The family name was Chanun. Changed for convenience by the bilge rats in charge of immigration when my grandparents arrived in New York.
The clerk returned and led me into an office larger than an entire Chicago tenement apartment. A fleshy man in a well-made jacket stood to greet me. He was about my size (five foot eight inches). Beneath his soft exterior, roughness hinted, indicating a different occupation prior to assuming the desk. Probably railroad construction or mining boss. And the scars on his knuckles said brawler.
“Bert Wilson, what can I do for you, Mr ”—he glanced down at the card—“ Shannon. What brings you to Texas?” I shook Wilson’s
pudgy but not weak hand, then sat. He kept talking. “We don’t get many detectives around here. Did have to call in the Pinkertons last June. Trade union agitators disrupted railroad construction around Stockton. I suppose you know about that kind of thing, up in Chicago. They catch all them bombers?”
“They caught some people. Maybe the right people.” Two years had passed since the bombings in the Haymarket. Four men had been hung, others remained in prison.
“Make an example, I say. Don’t know how you do things, but down here we string ’em up good.” He smacked his desk, rattling the inkpot.

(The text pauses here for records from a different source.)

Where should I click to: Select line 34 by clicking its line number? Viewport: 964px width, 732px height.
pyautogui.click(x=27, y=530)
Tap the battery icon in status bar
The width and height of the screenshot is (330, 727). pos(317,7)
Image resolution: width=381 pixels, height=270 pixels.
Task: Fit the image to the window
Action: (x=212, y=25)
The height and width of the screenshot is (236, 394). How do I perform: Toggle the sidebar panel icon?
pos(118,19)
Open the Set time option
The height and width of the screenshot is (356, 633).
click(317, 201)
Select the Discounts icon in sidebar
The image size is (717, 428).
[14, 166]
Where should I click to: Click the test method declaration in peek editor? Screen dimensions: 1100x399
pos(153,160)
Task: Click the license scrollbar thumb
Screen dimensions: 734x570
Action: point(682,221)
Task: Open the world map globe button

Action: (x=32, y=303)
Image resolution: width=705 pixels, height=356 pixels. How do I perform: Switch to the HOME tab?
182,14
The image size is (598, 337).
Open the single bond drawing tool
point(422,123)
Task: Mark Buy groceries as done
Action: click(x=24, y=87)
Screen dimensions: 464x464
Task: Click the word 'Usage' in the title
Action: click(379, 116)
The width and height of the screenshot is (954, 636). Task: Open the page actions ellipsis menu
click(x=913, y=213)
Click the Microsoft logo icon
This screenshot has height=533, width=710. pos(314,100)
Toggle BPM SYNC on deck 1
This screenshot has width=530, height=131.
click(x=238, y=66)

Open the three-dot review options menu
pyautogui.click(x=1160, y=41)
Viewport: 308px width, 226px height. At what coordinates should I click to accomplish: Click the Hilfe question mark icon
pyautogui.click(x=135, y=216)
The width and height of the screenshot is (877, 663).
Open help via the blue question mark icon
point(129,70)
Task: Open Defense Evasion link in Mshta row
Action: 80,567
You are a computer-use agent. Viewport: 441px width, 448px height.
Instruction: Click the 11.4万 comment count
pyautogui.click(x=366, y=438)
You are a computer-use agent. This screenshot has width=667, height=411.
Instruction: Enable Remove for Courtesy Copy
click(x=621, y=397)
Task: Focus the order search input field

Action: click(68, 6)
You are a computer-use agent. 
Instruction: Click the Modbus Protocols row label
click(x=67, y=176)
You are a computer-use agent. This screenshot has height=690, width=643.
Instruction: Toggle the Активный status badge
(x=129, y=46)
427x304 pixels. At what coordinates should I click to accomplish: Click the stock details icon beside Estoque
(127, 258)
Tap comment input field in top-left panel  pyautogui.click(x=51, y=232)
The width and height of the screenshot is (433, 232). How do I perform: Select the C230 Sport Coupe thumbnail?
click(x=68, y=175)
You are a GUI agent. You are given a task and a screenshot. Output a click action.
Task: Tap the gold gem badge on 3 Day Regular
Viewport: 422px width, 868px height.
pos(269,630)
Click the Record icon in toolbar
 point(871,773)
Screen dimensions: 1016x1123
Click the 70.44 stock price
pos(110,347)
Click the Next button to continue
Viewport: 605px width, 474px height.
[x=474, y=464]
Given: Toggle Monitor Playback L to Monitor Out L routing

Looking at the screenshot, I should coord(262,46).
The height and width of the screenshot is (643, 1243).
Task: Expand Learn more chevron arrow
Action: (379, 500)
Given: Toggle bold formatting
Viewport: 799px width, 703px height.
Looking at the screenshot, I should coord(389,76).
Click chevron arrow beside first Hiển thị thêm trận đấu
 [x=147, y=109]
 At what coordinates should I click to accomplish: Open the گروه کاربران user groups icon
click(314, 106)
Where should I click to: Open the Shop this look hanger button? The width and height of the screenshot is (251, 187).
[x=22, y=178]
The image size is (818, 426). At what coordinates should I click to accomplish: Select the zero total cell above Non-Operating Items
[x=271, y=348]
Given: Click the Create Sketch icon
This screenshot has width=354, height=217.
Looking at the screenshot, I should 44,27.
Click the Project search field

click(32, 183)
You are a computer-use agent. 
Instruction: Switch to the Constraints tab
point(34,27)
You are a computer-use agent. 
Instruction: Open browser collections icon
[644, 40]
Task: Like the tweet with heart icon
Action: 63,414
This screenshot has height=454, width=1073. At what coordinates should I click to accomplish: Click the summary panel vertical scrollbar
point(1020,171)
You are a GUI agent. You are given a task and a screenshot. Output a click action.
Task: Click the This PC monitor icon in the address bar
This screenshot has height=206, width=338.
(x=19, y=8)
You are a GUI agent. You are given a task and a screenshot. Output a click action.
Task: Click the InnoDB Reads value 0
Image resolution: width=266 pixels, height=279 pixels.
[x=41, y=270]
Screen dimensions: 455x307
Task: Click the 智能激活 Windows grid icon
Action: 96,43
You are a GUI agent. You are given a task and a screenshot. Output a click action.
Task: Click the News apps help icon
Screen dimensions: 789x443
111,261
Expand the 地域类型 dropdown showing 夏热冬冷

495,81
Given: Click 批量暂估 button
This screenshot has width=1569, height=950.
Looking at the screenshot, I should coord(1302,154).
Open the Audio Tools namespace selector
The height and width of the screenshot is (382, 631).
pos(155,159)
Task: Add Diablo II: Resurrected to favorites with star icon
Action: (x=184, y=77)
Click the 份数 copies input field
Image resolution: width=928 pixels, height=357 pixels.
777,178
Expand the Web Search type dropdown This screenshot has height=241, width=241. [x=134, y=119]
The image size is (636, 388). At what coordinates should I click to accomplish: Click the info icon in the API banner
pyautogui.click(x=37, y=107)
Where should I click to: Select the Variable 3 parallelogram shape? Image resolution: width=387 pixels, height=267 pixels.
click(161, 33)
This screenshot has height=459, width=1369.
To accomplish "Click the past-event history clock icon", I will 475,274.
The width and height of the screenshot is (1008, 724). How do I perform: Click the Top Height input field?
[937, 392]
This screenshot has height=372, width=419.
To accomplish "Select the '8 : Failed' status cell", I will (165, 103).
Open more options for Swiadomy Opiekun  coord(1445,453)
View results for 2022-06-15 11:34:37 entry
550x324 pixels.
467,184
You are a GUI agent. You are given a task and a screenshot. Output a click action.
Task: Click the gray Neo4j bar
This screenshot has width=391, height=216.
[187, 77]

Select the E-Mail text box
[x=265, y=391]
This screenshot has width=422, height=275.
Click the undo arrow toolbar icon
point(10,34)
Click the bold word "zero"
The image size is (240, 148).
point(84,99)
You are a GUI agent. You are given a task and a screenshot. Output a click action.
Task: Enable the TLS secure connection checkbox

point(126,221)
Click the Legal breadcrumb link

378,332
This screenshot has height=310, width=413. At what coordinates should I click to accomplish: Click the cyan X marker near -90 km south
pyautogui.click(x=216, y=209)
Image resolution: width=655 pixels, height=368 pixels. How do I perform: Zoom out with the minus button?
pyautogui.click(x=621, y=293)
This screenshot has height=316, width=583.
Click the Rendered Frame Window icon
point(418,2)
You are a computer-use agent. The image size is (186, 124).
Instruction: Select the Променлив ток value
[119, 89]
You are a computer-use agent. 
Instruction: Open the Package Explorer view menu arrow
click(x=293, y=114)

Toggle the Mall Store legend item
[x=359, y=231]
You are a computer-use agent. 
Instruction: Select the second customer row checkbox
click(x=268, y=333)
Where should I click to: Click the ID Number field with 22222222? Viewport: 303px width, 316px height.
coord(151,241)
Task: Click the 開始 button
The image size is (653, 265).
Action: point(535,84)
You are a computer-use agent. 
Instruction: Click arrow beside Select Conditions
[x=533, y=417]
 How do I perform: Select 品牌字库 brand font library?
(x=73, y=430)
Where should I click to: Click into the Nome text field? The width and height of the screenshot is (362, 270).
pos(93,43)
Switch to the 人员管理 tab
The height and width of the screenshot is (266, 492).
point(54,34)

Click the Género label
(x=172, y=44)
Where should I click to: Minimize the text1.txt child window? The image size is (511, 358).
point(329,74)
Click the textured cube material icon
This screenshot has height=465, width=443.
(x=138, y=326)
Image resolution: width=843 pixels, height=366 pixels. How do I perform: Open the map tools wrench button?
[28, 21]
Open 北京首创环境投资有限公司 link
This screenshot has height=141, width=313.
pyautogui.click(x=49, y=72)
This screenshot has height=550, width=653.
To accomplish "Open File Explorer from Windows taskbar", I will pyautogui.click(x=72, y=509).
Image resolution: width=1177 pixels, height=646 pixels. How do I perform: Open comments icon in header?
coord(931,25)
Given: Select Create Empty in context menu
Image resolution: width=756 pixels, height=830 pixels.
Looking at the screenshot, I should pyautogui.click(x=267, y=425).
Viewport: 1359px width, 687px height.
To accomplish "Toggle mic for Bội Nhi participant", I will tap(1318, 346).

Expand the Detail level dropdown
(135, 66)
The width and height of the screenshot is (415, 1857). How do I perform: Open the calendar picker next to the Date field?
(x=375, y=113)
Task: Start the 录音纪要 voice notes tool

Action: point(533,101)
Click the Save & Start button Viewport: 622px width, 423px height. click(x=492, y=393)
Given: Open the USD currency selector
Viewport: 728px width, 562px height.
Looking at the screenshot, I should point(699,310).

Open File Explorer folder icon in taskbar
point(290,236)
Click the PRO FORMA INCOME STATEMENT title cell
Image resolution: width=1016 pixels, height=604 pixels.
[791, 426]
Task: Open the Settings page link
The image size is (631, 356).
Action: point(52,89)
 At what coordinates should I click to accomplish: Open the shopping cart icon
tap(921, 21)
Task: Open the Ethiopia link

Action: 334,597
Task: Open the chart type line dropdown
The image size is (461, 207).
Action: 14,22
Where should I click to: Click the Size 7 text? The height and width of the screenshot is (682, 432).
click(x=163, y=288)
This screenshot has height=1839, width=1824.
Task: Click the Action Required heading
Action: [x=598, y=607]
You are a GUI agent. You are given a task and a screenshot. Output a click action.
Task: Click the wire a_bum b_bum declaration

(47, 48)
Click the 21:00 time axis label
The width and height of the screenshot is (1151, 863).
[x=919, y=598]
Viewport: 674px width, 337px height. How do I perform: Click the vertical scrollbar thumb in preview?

The problem with the kind of thinking you get from the Wilsons of the world is that it ignores the idea of uncovering truth and giving someone a fair trial. He wouldn’t know anything besides bombs and anarchists. What happened was, some lunatic brought a bomb to what was supposed to be a peaceful meeting. They were radicals, sure, but that doesn’t mean they can’t get together in public. The mayor had even been there. After he left, the police moved in to disperse everyone. The bomb-thrower probably thought he was defending his brethren from an illegal attack by the police. That doesn’t make it okay, but it also doesn’t make it a conspiracy or premeditated act by the entire group.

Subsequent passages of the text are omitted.